** RECORDS SUPPLIED follows **
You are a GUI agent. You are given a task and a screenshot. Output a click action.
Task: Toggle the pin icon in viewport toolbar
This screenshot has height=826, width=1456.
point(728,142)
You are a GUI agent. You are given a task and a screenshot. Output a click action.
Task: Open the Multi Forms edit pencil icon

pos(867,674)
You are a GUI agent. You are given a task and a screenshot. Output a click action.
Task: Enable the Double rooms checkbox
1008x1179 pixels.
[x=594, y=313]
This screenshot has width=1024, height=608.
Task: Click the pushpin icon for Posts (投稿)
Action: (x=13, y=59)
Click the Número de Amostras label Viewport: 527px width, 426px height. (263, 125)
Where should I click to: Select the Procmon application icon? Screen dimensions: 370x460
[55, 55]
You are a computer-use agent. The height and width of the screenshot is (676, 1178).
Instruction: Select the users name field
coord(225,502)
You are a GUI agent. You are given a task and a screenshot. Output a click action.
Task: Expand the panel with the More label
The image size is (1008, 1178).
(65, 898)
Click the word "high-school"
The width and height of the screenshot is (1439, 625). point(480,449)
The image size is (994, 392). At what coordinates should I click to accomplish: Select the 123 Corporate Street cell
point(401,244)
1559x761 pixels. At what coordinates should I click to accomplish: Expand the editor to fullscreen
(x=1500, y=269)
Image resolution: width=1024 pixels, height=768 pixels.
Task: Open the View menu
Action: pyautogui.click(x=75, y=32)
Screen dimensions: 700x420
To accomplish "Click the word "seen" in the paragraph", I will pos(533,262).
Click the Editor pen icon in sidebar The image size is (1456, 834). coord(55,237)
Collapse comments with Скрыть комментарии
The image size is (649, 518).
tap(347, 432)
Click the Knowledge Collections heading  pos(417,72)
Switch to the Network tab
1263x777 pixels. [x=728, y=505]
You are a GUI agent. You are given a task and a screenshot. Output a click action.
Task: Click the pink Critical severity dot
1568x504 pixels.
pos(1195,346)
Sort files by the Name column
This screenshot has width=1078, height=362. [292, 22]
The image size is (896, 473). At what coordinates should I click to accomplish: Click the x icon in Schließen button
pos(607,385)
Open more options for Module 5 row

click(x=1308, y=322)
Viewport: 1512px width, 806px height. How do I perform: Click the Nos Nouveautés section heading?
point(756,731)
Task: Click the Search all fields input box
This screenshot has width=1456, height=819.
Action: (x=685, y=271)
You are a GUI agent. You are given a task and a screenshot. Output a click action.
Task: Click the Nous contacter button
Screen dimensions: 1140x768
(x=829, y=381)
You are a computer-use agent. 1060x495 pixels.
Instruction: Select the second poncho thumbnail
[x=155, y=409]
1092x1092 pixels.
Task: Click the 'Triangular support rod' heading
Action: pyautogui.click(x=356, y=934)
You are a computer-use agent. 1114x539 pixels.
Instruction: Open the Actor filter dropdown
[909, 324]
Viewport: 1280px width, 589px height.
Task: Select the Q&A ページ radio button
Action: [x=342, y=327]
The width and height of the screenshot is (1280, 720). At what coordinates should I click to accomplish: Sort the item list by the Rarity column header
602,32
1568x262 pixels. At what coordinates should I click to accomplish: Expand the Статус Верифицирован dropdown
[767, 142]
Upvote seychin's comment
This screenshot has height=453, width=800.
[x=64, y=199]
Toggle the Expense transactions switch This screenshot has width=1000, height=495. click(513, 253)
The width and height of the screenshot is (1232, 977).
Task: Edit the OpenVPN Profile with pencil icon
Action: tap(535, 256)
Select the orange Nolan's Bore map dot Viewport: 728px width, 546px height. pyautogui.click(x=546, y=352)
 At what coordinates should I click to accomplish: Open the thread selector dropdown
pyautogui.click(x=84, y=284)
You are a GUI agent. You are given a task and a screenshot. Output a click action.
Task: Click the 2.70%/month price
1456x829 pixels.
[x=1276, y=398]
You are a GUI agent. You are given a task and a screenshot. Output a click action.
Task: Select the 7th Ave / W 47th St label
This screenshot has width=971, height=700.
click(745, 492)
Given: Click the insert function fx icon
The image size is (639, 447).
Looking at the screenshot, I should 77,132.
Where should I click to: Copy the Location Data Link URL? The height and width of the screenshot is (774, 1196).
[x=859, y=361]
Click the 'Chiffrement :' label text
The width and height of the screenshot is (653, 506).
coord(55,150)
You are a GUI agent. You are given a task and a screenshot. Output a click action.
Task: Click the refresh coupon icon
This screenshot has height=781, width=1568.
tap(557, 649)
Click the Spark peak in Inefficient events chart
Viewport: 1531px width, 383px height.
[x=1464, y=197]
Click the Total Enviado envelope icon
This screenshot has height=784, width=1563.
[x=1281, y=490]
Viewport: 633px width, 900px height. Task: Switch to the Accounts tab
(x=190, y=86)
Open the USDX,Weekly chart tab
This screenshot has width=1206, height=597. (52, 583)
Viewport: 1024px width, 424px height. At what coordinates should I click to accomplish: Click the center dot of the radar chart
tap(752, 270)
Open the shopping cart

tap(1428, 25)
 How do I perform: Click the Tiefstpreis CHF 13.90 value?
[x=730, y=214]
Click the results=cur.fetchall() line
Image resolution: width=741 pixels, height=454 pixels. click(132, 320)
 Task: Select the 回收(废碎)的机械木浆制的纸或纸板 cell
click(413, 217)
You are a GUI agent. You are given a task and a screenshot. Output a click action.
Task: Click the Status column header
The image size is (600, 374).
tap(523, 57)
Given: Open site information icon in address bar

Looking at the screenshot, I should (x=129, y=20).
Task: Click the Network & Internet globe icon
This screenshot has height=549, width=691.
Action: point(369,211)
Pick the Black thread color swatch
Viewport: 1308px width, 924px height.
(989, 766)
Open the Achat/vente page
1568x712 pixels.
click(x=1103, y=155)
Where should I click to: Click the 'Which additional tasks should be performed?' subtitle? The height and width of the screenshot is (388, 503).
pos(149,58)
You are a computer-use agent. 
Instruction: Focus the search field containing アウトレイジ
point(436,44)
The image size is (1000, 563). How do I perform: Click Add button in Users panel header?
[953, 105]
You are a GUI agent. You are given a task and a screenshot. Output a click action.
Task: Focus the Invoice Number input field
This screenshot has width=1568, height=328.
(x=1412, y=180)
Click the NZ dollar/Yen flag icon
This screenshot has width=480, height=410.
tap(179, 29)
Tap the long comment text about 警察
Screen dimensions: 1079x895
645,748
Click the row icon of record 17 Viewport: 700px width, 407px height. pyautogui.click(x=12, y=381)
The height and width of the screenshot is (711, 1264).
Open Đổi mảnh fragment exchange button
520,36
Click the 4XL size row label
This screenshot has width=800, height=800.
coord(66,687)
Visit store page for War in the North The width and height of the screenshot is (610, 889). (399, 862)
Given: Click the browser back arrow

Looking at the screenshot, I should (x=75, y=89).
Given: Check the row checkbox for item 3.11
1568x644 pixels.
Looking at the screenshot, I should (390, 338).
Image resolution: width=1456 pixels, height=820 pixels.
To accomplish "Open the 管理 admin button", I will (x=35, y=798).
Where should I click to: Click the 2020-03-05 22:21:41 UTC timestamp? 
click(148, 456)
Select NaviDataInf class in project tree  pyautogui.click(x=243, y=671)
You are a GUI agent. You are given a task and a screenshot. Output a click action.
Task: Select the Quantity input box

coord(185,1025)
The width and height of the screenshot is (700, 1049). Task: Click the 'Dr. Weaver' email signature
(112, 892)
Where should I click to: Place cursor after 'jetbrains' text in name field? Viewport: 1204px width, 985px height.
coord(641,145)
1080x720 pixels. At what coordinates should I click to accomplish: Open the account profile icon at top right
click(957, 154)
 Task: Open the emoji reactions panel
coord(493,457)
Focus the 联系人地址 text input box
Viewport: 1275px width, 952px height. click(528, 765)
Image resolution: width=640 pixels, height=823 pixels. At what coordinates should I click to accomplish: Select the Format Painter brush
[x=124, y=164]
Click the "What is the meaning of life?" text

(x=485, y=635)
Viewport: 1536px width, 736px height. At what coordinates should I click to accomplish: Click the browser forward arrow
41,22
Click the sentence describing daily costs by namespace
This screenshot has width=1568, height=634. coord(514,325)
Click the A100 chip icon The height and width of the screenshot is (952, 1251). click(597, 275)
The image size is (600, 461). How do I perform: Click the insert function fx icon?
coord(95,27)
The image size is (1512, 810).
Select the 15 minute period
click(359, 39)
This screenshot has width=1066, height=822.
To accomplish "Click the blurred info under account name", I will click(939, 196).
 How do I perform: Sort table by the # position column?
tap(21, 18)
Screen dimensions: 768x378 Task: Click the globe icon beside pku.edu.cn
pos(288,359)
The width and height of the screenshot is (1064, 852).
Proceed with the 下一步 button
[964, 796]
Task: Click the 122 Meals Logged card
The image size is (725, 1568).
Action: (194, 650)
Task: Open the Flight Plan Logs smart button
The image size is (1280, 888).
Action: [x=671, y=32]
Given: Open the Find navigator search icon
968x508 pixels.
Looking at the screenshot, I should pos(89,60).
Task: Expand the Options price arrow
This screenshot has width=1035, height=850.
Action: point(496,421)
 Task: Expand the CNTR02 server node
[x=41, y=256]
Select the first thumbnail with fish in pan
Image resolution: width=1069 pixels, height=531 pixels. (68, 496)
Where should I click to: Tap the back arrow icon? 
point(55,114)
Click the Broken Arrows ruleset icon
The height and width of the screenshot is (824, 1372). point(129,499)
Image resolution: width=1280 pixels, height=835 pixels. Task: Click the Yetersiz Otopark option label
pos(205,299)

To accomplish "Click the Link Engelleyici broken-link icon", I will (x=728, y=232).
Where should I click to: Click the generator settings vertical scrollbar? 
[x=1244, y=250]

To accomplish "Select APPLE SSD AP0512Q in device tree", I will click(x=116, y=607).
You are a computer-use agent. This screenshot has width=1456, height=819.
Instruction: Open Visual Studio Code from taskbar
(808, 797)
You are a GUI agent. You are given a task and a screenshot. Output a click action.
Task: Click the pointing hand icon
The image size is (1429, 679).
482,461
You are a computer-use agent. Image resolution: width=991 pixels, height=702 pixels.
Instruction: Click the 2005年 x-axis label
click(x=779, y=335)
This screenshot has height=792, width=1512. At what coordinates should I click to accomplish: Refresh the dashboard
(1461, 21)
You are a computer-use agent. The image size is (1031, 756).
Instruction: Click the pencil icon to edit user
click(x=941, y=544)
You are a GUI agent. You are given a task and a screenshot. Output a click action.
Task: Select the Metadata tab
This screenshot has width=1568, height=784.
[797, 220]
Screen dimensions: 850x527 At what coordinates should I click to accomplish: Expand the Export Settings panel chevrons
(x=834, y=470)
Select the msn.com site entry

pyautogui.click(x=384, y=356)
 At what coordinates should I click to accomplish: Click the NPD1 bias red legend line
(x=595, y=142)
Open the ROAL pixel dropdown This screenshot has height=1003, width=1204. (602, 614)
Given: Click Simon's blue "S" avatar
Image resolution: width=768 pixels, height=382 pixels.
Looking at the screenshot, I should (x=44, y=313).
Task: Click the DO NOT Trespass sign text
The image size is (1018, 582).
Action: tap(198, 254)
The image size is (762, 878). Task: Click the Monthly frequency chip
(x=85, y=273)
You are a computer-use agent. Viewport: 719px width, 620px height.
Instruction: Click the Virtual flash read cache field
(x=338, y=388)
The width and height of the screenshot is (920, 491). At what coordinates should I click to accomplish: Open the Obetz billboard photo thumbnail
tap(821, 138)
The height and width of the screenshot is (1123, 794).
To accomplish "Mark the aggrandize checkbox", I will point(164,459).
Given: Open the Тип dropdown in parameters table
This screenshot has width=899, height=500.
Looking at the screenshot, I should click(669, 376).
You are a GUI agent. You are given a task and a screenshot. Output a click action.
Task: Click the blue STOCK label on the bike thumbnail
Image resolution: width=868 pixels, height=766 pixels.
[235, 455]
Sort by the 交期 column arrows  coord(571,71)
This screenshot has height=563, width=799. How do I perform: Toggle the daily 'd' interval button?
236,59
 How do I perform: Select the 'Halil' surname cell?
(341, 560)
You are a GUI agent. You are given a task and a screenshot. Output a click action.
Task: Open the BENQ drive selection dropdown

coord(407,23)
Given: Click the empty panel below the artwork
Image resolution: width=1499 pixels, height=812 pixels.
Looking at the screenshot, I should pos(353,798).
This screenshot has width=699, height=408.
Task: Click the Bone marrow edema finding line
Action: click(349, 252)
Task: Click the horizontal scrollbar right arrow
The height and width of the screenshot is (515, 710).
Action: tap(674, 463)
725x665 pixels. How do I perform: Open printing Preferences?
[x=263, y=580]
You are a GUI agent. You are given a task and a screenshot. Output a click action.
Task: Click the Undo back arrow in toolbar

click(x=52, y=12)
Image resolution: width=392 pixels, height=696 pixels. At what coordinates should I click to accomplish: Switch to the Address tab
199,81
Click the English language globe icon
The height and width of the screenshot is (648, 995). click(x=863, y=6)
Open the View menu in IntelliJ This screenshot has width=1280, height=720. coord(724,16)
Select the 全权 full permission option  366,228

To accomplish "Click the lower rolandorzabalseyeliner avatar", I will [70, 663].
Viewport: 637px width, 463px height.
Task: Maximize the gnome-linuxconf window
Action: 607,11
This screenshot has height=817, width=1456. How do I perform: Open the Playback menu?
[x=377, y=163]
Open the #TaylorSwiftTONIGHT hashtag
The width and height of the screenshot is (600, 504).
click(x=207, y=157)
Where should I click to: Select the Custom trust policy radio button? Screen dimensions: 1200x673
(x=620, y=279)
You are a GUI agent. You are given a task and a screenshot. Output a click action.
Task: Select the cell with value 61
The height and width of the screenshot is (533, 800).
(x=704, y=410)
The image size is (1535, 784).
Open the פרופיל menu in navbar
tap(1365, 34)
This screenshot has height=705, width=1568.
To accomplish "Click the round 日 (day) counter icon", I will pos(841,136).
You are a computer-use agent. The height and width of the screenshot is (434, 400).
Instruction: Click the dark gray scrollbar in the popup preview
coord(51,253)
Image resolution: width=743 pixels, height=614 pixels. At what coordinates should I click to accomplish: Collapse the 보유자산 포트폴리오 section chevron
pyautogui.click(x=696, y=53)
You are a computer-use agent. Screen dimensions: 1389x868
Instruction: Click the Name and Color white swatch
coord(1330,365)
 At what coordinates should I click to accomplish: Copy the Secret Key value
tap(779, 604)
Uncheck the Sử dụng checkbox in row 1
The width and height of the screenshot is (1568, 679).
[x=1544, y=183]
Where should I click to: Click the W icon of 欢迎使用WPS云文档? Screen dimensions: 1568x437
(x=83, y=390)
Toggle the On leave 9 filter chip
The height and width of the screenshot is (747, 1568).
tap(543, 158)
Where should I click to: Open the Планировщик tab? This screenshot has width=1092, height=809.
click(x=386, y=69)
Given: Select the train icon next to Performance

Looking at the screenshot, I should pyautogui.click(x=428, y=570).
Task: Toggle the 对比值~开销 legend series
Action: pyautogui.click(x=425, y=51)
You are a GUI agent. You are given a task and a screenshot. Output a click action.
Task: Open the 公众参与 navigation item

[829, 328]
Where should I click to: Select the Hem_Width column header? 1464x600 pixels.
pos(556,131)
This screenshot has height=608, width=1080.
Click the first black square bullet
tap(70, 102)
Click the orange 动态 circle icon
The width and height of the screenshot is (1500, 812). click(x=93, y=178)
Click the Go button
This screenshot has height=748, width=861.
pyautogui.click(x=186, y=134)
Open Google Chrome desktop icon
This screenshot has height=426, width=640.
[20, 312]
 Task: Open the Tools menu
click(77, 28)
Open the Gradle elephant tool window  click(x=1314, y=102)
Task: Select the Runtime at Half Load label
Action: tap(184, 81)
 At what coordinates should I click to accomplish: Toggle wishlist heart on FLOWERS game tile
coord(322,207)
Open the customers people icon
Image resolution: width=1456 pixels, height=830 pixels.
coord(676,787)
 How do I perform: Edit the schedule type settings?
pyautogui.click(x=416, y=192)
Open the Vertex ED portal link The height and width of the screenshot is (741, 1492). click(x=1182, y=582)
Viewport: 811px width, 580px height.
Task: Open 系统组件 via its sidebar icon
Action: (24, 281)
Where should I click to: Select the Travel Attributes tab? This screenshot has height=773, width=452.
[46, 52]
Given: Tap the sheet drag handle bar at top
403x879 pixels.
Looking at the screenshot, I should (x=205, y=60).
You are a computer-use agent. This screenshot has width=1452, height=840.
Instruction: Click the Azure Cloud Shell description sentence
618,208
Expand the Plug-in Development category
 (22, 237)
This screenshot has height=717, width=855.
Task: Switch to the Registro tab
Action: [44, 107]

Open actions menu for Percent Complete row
** End of RECORDS SUPPLIED **
**WHAT YOU NEED TO DO**:
Lines that hold "checkbox" are the ones to copy, so pick each out from the data.

**WRITTEN RESPONSE**:
Task: Enable the Double rooms checkbox
Given: Check the row checkbox for item 3.11
To accomplish "Mark the aggrandize checkbox", I will point(164,459).
Uncheck the Sử dụng checkbox in row 1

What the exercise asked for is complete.